Она села. Он взял ее руки, ее бедные рабочие руки, ставшие ради него белыми и изящными, и потихоньку, осторожно подбирая слова, стал говорить ей о том, каковы теперь должны быть их отношения. Она уже для него не прислуга, но нужно сохранить видимость, чтобы не вызвать сплетен в деревне. Она будет жить при нем в качестве экономки и часто будет читать ему вслух, что послужит оправданием для ее нового положения. А через некоторое время, когда с ее обязанностями чтицы окончательно свыкнутся, она будет обедать с ним за одним столом.
– Нет, сударь, я была и останусь вашей служанкой. Я не хочу сплетен, не хочу, чтобы все узнали о том, что произошло.
Она не уступила, несмотря на все его уговоры. Когда он кончил пить чай, она унесла поднос, а он проводил ее нежным взглядом.

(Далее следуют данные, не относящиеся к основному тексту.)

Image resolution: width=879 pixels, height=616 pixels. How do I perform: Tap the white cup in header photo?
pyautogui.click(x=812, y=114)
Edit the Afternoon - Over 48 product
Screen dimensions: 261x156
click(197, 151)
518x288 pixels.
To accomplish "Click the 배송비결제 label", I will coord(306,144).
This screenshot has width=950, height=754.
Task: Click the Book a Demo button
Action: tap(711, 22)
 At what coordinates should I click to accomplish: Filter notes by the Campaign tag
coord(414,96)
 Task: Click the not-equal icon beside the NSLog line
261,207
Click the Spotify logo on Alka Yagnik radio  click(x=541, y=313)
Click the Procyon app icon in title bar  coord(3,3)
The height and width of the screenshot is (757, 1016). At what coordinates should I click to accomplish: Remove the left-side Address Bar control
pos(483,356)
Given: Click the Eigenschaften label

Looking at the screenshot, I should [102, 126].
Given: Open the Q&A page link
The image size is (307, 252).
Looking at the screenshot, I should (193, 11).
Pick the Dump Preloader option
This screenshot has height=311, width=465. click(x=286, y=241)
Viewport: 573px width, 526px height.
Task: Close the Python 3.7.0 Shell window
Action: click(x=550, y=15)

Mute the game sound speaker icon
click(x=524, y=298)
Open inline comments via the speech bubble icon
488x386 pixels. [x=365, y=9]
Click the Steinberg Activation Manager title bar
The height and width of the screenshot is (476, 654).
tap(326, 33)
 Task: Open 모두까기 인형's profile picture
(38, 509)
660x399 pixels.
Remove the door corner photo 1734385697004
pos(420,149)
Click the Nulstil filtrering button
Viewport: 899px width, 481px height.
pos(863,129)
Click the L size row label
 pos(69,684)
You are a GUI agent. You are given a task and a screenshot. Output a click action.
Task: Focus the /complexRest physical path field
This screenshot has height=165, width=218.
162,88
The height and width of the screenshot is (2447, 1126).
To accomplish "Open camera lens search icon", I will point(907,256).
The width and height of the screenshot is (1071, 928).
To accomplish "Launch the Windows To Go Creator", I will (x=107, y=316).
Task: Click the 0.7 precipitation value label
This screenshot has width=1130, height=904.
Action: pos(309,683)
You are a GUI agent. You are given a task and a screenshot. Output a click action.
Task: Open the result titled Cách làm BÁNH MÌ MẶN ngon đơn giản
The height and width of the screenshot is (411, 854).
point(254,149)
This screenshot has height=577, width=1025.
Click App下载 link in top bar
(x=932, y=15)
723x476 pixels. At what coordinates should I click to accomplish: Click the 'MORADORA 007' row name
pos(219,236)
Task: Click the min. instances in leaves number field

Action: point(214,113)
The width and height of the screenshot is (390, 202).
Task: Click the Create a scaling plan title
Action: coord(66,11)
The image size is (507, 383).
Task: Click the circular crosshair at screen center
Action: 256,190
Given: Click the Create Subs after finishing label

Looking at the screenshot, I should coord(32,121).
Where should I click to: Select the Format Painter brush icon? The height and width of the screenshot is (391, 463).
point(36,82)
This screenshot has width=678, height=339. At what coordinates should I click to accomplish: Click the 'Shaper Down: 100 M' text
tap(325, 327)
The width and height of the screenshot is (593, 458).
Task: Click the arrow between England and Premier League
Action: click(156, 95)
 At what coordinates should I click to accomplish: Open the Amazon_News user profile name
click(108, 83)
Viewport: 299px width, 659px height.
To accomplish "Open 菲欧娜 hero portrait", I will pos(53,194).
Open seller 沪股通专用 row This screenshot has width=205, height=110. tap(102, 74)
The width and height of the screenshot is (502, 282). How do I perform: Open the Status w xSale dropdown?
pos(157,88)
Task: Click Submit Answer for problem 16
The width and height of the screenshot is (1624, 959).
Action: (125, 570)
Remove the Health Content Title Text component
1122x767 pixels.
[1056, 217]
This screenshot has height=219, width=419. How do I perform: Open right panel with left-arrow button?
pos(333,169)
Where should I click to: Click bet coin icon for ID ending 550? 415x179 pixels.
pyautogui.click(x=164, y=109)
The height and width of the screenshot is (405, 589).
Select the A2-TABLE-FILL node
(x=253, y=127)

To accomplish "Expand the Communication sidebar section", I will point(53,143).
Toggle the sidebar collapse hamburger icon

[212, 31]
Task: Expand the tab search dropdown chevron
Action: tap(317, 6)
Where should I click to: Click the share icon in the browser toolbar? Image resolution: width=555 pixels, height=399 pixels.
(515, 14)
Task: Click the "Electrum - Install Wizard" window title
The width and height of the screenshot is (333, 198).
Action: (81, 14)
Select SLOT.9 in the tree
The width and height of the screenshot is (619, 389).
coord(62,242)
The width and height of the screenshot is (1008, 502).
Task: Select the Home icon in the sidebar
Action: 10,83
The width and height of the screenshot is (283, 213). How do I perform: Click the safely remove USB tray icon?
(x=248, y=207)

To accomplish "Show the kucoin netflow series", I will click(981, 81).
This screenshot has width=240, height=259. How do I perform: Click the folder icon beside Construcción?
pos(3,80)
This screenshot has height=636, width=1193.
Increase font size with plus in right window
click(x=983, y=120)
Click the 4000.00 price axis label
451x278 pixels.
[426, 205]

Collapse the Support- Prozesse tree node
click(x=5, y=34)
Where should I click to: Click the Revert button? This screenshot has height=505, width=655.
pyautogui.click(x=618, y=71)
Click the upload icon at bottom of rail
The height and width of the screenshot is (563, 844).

После этого он подумал: «Это женщина; все женщины одинаковы, когда нравятся нам. Я сделал служанку своей любовницей. Из хорошенькой она, может быть, станет очаровательной. Во всяком случае, она моложе и свежей, чем светские женщины и кокотки. Да в конце концов, не все ли равно! Разве многие из знаменитых актрис не дочери привратниц?! И тем не менее их принимают, как настоящих дам, их обожают, как героинь романов, и короли обращаются с ними как с королевами. За что? За талант, нередко сомнительный, или за красоту, нередко весьма спорную? Нет! Но действительно, женщина всегда занимает положение, соответствующее той иллюзии, которую она умеет создать».
Он совершил в этот день далекую прогулку и хотя в глубине сердца чувствовал все ту же боль, а в ногах тяжесть, как будто печаль ослабила все источники его энергии, что-то щебетало в нем, словно птичка. Он был не так одинок, не так заброшен, не так покинут. Лес казался ему менее безмолвным, менее глухим и безлюдным. И он вернулся, полный желания увидеть, как Элизабет улыбнется при его приближении и поспешит ему навстречу со взглядом, исполненным нежности.
Около месяца на берегу маленькой речки длилась настоящая идиллия. Мариоль был любим, как было любимо, быть может, не много мужчин, – безумной, животной любовью, как ребенок – матерью, как охотник – собакой.
Он был для нее все – мир и небо, радость и счастье. Он отвечал всем ее пылким и простодушным женским чаяниям и дарил ей в одном поцелуе всю долю экстаза, какую она способна была испытать. Он один занимал ее душу, ее глаза, ее сердце и плоть; она была опьянена, как впервые захмелевший подросток. Он засыпал у нее на руках, он пробуждался от ее ласки, она обнимала его, отдаваясь с несказанным самозабвением. Полный удивления и восторга, он наслаждался этим совершеннейшим даром, и ему представлялось, что он пьет любовь из самого ее источника, из уст самой природы.
И все-таки он продолжал грустить, грустить и отчаиваться, безнадежно и глубоко. Его юная любовница ему нравилась, но ему недоставало другой. И когда он прогуливался по лугам вдоль берегов Луэна, спрашивая себя: «Почему эта скорбь не покидает меня?» – он при малейшем воспоминании о Париже ощущал в себе такой прилив волнения, что возвращался домой, чтобы не быть одному.
Тогда он укладывался в гамак, а Элизабет, сидя на складном стульчике, читала ему. Слушая ее и любуясь ею, он вспоминал о беседах в гостиной своей подруги, когда он проводил наедине с нею целые вечера. Тогда дикое желание расплакаться увлажняло его глаза и такая жгучая скорбь начинала терзать его сердце, что в нем рождалось настойчивое, нестерпимое желание уехать немедленно, вернуться в Париж, бежать на край света.